Frequently Asked Questions (FAQs)
- Why is my butterscotch grainy? Graininess is usually caused by sugar crystals forming. Prevent this by wiping down the sides of the pan and avoiding stirring after the mixture boils.
- Can I use brown sugar instead of granulated sugar? While you can substitute brown sugar, it will significantly change the flavor and color of the butterscotch. The result will be more caramel-like than butterscotch.
- Can I use light cream instead of heavy cream? Heavy cream is essential for the richness and smooth texture of the butterscotch. Light cream may result in a thinner candy.
- What if I don’t have cream of tartar? Cream of tartar helps prevent sugar crystals. You can substitute it with a tablespoon of lemon juice or white vinegar.
- How long will the butterscotch last? Stored properly in an airtight container, butterscotch candy can last for several weeks.
- Can I freeze butterscotch? While you can freeze butterscotch, it may affect the texture. It’s best enjoyed fresh.
- My butterscotch is too soft. What did I do wrong? The mixture probably wasn’t cooked to a high enough temperature. Use a candy thermometer to ensure accuracy.

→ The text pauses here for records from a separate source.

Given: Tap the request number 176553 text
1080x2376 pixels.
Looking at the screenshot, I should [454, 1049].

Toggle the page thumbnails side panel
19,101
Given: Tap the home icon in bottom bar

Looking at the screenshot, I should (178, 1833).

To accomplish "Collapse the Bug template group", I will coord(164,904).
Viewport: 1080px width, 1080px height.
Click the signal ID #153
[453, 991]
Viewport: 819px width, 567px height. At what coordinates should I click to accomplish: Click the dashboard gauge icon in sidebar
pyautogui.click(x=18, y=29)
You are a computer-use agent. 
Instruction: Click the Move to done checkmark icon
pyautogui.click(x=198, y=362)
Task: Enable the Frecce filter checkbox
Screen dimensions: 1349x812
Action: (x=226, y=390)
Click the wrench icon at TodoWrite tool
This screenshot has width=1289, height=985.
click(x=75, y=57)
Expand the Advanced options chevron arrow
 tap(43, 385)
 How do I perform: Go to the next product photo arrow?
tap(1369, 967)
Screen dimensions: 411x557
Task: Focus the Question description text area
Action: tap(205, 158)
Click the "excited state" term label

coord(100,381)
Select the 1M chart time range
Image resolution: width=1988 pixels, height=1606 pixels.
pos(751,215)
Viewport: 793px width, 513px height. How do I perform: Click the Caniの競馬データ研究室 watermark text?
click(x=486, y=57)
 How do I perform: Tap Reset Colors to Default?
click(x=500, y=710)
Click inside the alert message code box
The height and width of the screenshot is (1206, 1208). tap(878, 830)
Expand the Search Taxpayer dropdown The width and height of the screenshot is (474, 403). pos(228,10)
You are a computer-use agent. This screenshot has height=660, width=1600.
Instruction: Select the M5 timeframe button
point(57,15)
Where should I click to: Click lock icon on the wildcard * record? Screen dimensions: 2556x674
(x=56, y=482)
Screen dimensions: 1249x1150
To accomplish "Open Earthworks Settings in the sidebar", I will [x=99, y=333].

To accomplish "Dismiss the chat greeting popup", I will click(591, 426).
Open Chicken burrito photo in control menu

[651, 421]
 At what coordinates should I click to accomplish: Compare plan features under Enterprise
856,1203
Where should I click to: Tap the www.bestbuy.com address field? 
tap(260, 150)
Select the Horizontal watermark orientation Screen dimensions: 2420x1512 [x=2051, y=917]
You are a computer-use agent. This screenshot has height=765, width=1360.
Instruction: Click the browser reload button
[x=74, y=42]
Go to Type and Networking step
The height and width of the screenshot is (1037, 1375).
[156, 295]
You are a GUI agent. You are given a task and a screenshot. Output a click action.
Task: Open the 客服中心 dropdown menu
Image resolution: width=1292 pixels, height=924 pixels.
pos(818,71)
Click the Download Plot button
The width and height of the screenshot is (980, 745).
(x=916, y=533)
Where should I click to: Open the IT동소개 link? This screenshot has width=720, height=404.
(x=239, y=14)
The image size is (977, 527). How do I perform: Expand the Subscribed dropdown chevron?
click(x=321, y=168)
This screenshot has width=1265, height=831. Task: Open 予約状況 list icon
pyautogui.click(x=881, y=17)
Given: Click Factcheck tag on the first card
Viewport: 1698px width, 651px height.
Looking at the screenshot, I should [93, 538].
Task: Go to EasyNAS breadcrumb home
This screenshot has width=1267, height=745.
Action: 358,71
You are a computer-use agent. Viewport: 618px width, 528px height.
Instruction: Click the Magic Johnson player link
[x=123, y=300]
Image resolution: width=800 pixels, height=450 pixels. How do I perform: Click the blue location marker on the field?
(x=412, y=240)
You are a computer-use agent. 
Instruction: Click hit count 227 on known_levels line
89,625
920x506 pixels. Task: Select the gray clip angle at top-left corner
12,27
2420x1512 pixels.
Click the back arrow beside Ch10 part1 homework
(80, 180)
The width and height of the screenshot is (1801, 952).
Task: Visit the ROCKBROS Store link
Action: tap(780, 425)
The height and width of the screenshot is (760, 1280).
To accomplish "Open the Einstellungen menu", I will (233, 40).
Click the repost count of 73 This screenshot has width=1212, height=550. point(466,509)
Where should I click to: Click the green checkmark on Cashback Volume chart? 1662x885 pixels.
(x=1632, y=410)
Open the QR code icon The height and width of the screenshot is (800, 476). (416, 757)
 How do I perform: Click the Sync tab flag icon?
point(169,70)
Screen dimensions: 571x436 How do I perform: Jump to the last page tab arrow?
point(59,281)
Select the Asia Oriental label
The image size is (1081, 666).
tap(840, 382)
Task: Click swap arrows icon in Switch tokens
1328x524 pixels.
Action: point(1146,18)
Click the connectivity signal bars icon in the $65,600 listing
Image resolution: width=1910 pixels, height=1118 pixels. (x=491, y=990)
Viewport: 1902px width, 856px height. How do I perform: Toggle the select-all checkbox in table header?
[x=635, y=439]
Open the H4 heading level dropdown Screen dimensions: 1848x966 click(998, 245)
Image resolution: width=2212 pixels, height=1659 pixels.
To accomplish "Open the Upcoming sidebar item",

- My butterscotch is too hard and brittle. What did I do wrong? You likely cooked the mixture for too long or at too high a temperature. Use a candy thermometer and watch the temperature closely.
- Can I add nuts to this recipe? Absolutely! Add chopped nuts, such as pecans or walnuts, after adding the vanilla extract. Stir them in gently before pouring the mixture into the pan.
- Can I make this recipe without a candy thermometer? It’s possible, but much more challenging. The cold water test is your best bet. However, a candy thermometer is highly recommended for consistent results.
- Why is my butterscotch sticky? Sticky butterscotch is usually caused by not cooking the mixture to a high enough temperature. Make sure to reach the soft-crack stage (280°F) to achieve the proper hardness. High humidity can also contribute to stickiness.
- Can I double this recipe? Yes, you can double the recipe, but make sure to use a larger saucepan to accommodate the increased volume. Cooking time may also need to be adjusted.